__PROBLEM REQUIREMENTS__
Print the following records verbatim, beginning with the line that contains "Task: Click the solid line under お客様情報 header" and continuing through the line that contains "Click the 取消", both included.
+ + + +
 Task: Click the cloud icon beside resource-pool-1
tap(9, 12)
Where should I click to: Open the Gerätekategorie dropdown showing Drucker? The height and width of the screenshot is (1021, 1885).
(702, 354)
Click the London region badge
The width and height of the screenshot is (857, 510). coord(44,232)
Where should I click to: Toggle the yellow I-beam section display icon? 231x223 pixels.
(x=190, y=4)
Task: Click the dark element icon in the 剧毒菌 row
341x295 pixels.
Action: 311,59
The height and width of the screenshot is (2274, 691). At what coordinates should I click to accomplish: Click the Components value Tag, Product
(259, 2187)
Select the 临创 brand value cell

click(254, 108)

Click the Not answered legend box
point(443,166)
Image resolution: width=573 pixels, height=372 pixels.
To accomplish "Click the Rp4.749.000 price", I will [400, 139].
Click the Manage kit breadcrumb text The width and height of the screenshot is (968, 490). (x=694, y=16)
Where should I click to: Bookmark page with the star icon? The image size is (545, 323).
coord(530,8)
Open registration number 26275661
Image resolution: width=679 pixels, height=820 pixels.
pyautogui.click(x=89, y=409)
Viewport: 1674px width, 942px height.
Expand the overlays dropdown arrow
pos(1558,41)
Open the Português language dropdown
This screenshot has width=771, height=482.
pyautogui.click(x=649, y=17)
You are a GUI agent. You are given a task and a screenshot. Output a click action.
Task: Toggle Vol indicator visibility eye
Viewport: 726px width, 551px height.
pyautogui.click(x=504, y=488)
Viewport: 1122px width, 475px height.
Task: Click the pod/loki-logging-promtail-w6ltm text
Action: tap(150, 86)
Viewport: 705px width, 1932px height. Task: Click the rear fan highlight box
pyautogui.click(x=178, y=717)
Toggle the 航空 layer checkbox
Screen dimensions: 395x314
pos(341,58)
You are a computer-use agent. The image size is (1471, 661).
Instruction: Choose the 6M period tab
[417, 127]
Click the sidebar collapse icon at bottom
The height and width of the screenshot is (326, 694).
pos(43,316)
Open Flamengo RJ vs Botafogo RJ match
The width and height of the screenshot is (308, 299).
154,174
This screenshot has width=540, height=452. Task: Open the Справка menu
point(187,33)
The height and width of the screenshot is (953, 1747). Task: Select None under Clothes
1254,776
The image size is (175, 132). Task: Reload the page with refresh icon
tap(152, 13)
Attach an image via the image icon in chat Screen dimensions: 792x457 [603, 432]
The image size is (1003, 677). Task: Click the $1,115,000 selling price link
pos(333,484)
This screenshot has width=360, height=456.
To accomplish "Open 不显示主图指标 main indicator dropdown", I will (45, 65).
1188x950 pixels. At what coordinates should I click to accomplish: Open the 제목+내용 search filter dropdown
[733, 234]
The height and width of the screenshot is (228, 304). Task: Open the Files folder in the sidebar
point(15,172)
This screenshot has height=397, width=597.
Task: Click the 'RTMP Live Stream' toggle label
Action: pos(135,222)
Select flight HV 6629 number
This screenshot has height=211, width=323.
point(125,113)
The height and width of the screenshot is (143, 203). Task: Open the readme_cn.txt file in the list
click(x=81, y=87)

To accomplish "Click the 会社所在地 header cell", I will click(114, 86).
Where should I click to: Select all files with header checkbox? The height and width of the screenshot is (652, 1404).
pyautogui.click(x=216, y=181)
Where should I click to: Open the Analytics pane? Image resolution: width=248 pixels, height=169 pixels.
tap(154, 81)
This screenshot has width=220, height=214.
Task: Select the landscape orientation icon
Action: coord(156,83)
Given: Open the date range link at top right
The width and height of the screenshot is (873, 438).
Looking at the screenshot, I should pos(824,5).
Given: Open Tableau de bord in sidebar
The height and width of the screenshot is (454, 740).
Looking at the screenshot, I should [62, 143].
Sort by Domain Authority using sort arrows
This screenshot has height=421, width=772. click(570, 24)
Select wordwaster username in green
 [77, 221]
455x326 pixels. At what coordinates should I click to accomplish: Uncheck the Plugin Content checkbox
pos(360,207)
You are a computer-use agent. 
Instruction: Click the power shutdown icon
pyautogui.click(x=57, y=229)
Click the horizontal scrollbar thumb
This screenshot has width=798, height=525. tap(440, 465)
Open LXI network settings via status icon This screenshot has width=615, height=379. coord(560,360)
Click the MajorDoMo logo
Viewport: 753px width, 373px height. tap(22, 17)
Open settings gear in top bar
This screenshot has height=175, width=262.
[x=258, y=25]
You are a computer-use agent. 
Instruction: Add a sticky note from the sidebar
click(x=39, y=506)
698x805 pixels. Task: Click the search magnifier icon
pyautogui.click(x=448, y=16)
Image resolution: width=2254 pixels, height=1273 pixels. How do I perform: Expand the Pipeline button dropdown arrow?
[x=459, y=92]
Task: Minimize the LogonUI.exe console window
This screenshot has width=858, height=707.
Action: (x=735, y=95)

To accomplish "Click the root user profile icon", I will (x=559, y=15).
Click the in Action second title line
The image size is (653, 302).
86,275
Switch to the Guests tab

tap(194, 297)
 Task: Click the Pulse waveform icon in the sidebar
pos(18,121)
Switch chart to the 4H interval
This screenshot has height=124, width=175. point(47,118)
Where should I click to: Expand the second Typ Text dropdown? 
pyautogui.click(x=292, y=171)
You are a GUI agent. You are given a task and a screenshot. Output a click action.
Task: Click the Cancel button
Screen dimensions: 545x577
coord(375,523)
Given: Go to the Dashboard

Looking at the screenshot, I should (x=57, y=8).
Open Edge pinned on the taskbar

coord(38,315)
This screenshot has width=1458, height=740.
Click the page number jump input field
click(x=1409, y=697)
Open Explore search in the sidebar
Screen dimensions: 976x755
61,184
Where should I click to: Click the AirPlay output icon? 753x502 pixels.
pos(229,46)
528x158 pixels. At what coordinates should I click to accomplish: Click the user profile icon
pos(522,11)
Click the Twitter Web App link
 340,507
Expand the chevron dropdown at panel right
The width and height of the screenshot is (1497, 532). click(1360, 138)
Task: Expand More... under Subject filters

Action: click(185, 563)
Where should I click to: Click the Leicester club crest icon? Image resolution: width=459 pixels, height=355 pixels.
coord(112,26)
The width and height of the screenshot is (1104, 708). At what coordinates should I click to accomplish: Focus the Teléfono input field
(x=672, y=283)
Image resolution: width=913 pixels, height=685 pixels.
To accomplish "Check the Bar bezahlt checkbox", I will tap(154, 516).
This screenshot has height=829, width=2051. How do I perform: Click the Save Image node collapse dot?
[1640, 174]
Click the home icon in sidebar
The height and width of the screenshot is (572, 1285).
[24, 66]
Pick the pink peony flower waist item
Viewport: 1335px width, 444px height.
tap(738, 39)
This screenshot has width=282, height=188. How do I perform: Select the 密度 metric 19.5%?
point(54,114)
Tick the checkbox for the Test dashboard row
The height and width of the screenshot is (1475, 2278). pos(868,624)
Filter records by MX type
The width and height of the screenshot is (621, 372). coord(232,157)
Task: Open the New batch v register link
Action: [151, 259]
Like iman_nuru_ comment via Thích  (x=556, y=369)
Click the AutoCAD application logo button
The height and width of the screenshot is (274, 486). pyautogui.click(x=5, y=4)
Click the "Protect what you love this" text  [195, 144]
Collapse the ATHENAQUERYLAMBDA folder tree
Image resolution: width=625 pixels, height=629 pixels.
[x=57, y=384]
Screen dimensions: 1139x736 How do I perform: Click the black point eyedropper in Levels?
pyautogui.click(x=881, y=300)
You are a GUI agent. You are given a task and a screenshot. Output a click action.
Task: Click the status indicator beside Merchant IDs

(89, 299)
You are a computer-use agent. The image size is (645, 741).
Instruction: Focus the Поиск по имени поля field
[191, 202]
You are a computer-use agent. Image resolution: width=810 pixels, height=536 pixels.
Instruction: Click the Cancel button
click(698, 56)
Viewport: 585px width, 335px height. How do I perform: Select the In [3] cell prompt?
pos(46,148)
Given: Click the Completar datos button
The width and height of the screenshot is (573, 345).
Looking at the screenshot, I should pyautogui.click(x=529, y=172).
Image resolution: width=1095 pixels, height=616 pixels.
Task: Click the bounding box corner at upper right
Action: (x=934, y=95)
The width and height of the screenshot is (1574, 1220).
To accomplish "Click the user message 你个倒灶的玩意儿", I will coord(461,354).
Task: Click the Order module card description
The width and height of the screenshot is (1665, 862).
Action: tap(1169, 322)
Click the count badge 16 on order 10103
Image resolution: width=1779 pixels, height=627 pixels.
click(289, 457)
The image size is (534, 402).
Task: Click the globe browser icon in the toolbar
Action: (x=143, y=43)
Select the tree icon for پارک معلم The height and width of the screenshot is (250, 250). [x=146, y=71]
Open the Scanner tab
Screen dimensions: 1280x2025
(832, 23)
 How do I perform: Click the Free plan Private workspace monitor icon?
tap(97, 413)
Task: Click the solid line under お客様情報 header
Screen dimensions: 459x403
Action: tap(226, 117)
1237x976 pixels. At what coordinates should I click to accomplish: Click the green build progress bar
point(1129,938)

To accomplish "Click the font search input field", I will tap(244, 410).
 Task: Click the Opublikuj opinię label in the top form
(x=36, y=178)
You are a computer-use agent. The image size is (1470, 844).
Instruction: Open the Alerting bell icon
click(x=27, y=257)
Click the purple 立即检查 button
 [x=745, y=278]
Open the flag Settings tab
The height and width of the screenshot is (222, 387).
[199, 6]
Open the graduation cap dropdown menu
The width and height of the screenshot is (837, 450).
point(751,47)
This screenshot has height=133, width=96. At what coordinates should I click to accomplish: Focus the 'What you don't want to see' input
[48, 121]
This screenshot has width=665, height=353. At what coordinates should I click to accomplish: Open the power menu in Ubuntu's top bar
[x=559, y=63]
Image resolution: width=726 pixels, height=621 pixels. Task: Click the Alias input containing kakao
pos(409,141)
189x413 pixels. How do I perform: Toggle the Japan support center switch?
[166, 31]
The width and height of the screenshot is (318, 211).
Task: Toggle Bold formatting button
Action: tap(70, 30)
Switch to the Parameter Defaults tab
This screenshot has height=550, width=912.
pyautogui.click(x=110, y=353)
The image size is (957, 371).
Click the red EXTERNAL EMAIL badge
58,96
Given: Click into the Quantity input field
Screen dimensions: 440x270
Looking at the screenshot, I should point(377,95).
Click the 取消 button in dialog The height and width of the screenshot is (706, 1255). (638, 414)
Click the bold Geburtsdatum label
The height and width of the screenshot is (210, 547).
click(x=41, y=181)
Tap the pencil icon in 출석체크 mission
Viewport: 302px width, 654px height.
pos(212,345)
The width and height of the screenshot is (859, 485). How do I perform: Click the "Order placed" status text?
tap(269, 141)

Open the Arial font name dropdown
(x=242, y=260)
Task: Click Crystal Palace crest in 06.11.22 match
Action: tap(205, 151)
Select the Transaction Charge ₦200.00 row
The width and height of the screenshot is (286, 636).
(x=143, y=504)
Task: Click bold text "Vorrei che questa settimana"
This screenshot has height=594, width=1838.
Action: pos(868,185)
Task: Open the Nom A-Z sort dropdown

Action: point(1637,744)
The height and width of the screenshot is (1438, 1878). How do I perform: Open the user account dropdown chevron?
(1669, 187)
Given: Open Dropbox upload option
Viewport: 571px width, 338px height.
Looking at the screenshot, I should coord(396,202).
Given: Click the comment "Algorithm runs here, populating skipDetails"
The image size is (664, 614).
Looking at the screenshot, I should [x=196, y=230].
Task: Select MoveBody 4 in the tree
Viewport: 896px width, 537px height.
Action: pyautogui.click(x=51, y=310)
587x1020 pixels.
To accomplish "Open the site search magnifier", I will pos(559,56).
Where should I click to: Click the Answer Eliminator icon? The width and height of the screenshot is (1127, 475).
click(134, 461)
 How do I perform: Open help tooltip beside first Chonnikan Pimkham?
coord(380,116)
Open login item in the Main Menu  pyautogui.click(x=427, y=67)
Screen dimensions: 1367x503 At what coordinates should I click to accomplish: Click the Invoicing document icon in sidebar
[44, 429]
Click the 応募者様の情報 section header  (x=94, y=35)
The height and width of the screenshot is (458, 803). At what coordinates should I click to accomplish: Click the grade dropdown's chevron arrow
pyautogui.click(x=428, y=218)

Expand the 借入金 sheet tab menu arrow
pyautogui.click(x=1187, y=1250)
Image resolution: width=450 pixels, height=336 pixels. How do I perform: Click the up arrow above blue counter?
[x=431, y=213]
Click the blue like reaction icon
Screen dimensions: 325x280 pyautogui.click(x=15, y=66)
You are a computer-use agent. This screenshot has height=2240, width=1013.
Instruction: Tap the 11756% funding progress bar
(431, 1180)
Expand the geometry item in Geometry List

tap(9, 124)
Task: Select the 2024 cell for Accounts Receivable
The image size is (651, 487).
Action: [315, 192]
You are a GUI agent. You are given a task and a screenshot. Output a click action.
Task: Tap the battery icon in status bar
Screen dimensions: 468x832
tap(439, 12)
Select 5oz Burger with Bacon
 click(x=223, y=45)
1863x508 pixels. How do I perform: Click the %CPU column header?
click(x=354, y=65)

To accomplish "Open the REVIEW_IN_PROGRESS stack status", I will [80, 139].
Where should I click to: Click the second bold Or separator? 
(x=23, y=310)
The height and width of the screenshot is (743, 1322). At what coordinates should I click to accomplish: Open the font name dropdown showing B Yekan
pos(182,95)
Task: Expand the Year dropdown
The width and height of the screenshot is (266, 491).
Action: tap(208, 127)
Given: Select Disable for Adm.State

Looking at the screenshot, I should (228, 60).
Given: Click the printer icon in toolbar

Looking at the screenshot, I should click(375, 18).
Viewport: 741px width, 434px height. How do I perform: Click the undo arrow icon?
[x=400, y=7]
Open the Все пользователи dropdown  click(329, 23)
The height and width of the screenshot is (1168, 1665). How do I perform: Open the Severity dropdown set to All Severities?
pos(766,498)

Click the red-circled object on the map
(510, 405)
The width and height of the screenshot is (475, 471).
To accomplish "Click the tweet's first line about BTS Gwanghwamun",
+ + + +
__SOLUTION__
Task: Click the solid line under お客様情報 header
Screen dimensions: 459x403
Action: tap(226, 117)
1237x976 pixels. At what coordinates should I click to accomplish: Click the green build progress bar
point(1129,938)

To accomplish "Click the font search input field", I will tap(244, 410).
 Task: Click the Opublikuj opinię label in the top form
(x=36, y=178)
You are a computer-use agent. The image size is (1470, 844).
Instruction: Open the Alerting bell icon
click(x=27, y=257)
Click the purple 立即检查 button
 [x=745, y=278]
Open the flag Settings tab
The height and width of the screenshot is (222, 387).
[199, 6]
Open the graduation cap dropdown menu
The width and height of the screenshot is (837, 450).
point(751,47)
This screenshot has height=133, width=96. At what coordinates should I click to accomplish: Focus the 'What you don't want to see' input
[48, 121]
This screenshot has width=665, height=353. At what coordinates should I click to accomplish: Open the power menu in Ubuntu's top bar
[x=559, y=63]
Image resolution: width=726 pixels, height=621 pixels. Task: Click the Alias input containing kakao
pos(409,141)
189x413 pixels. How do I perform: Toggle the Japan support center switch?
[166, 31]
The width and height of the screenshot is (318, 211).
Task: Toggle Bold formatting button
Action: tap(70, 30)
Switch to the Parameter Defaults tab
This screenshot has height=550, width=912.
pyautogui.click(x=110, y=353)
The image size is (957, 371).
Click the red EXTERNAL EMAIL badge
58,96
Given: Click into the Quantity input field
Screen dimensions: 440x270
Looking at the screenshot, I should point(377,95).
Click the 取消 button in dialog The height and width of the screenshot is (706, 1255). (638, 414)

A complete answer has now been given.